What Ruby Graupera-Cassimiro Saw When Her Heart Stopped for 45 Minutes
A rare c-section complication stopped this mother's heart, but she survived.
-- Ruby Graupera-Cassimiro says she's "just a normal girl," but her doctors say she's a miracle.
Graupera-Cassimiro's heart stopped beating for 45 minutes. Just as doctors were about to call her time of death, they spotted a blip on the monitor.
"I was dead," Graupera-Cassimiro told ABC News. "My husband tells me, 'You were gray. You were cold as ice, and you were dead. You had no color in your lips.'"

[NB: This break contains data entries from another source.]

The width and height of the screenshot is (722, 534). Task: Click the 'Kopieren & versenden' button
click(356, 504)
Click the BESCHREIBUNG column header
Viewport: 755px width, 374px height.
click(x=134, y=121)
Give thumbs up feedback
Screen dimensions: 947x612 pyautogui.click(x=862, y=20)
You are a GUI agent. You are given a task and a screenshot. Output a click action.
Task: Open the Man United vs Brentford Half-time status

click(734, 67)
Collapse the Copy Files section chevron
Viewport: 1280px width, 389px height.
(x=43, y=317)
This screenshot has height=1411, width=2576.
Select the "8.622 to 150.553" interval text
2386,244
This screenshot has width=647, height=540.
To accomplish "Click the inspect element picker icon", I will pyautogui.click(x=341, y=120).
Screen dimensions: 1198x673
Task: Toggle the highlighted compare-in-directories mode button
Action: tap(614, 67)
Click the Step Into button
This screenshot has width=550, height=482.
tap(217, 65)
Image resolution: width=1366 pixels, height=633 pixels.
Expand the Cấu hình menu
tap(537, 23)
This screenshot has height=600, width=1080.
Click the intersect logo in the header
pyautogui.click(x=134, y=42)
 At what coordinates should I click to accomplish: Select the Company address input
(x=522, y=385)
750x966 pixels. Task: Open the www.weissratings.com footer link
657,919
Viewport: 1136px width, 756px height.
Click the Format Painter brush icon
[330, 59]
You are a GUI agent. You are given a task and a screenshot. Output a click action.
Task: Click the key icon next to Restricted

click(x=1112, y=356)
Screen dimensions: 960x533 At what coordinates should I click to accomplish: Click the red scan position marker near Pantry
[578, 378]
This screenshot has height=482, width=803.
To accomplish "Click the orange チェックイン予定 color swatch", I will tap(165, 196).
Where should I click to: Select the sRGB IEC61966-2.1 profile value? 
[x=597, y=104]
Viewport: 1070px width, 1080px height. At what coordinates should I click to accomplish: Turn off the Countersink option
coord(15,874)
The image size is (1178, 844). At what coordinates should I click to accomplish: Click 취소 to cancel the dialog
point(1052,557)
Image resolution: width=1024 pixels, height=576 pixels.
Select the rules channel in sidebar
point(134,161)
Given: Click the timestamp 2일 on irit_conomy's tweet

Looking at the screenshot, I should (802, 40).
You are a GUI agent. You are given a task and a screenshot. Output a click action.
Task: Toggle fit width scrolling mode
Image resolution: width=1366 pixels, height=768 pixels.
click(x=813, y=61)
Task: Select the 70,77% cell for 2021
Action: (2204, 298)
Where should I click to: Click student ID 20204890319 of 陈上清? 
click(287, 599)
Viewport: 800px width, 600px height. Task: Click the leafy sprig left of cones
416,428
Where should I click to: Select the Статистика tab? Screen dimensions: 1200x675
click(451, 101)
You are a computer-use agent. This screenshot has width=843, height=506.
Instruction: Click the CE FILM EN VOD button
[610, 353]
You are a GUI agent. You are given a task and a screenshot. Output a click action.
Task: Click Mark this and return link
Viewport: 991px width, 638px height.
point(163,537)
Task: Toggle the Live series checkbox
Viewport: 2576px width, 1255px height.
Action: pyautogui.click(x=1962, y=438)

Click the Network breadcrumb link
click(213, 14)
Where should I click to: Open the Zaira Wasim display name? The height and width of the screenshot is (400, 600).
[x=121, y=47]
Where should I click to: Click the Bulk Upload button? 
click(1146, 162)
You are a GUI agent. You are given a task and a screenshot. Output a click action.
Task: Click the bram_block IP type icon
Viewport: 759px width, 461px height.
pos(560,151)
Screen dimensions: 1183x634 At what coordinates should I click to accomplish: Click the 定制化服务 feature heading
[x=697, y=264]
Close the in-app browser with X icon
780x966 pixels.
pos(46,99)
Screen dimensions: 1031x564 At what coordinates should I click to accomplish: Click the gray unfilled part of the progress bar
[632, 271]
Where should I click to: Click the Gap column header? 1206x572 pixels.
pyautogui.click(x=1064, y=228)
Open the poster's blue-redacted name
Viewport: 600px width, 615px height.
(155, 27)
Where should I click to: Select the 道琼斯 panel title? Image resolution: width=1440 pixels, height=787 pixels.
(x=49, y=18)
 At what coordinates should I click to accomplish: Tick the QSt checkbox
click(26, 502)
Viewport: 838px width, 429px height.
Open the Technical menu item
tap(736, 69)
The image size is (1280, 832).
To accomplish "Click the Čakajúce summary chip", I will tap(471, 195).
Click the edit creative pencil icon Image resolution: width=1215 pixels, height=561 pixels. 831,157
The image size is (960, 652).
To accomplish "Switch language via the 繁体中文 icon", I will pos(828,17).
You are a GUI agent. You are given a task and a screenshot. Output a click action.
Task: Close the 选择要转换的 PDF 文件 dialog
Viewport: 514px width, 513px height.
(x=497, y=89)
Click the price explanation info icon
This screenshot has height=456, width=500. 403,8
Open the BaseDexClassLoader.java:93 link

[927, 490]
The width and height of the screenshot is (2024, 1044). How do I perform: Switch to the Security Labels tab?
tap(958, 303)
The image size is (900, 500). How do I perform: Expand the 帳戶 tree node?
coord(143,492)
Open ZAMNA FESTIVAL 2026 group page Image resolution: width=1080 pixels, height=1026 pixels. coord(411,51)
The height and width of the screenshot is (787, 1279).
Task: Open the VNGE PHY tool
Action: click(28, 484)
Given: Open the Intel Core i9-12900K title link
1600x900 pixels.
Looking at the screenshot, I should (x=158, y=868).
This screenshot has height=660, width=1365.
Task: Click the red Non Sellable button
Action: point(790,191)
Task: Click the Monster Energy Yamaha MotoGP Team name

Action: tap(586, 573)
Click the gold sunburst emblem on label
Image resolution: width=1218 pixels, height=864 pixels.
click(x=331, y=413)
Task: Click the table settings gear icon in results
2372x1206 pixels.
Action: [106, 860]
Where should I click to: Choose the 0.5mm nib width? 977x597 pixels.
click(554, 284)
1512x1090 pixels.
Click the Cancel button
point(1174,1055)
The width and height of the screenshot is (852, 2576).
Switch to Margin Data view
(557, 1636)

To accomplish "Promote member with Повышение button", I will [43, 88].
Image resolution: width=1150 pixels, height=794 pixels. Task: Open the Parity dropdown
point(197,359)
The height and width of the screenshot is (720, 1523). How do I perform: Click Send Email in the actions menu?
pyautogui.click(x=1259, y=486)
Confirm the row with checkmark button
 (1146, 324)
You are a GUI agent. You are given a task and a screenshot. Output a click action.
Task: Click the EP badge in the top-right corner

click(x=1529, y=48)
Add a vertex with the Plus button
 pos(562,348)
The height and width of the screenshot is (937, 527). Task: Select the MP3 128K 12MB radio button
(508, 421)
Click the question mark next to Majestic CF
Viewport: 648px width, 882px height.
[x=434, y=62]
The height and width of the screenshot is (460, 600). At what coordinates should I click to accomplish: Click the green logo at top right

Graupera-Cassimiro, 40, had gone to the hospital for a cesarean section on Sept. 23. The surgery was uneventful and the baby was healthy, but Graupera-Cassimiro started to experience shortness of breath, said Boca Raton Regional Hospital spokesman Thomas Chakurda told ABC News.
The last thing she remembers was being wheeled into the recovery room after the c-section and asking someone for a tissue because her nose felt stuffy. She said it felt like she'd fallen asleep.
Graupera-Cassimiro then stopped breathing. Doctors tried for three hours to revive her but it was no use. She had no pulse for 45 minutes.
During that time, she said she felt herself floating along a tunnel.
"I remember seeing a spiritual being who I believe was my dad," Graupera-Cassimiro said. "I remember the light behind him and many other spiritual beings."
But suddenly a "force" stopped her, and she said she knew she couldn't go any further.
Her heart started beating again on its own even though doctors hadn't touched her in several minutes, Chakurda said.
"I was chosen to be here," she said, adding that she's grateful to come back to her family, including her new baby daughter Taily, who turns seven weeks old on Nov. 11.
She woke up without any brain damage, broken ribs from the chest compressions or burns from the four or five times doctors tried to shock her heart back to life.
Doctors think she had a rare condition called an amniotic fluid embolism, which is what happens when the amniotic fluid leaks into the blood stream, causes blood clots and leads to cardiac arrest, according to Mayo Clinic.
Graupera-Cassimiro said that the experience has taught her not to be afraid of death.
"I realize through all of this that one, we really don't really have control of our lives," she said. "The day you go is the day that you were destined to go."